Statenvertaling

Handelingen 27:18-26 Statenvertaling (SV1750)

18. En alzo wij van het onweder geweldiglijk geslingerd werden, deden zij den volgende dag een uitworp;

19. En den derden dag wierpen wij met onze eigen handen het scheepsgereedschap uit.

20. En als noch zon noch gesternten verschenen in vele dagen, en geen klein onweder ons drukte, zo werd ons voort alle hoop van behouden te worden benomen.

21. En als men langen tijd zonder eten geweest was, toen stond Paulus op in het midden van hen, en zeide: O mannen, men behoorde mij wel gehoor gegeven te hebben, en van Kreta niet afgevaren te zijn, en dezen hinder en deze schade verhoed te hebben;

22. Doch alsnu vermaan ik ulieden goedsmoeds te zijn; want er zal geen verlies geschieden van iemands leven onder u, maar alleen van het schip.

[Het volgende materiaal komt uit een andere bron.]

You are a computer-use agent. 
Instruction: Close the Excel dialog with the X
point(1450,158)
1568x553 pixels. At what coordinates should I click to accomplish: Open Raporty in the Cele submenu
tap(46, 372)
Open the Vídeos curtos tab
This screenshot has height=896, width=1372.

23. Want dezen zelfden nacht heeft bij mij gestaan een engel Gods, Wiens ik ben, Welken ook ik dien,

24. Zeggende: Vrees niet, Paulus, gij moet voor den keizer gesteld worden; en zie, God heeft u geschonken allen, die met u varen.

25. Daarom zijt goedsmoeds, mannen, want ik geloof Gode, dat het alzo zijn zal, gelijkerwijs het mij gezegd is.

26. Doch wij moeten op een zeker eiland vervallen.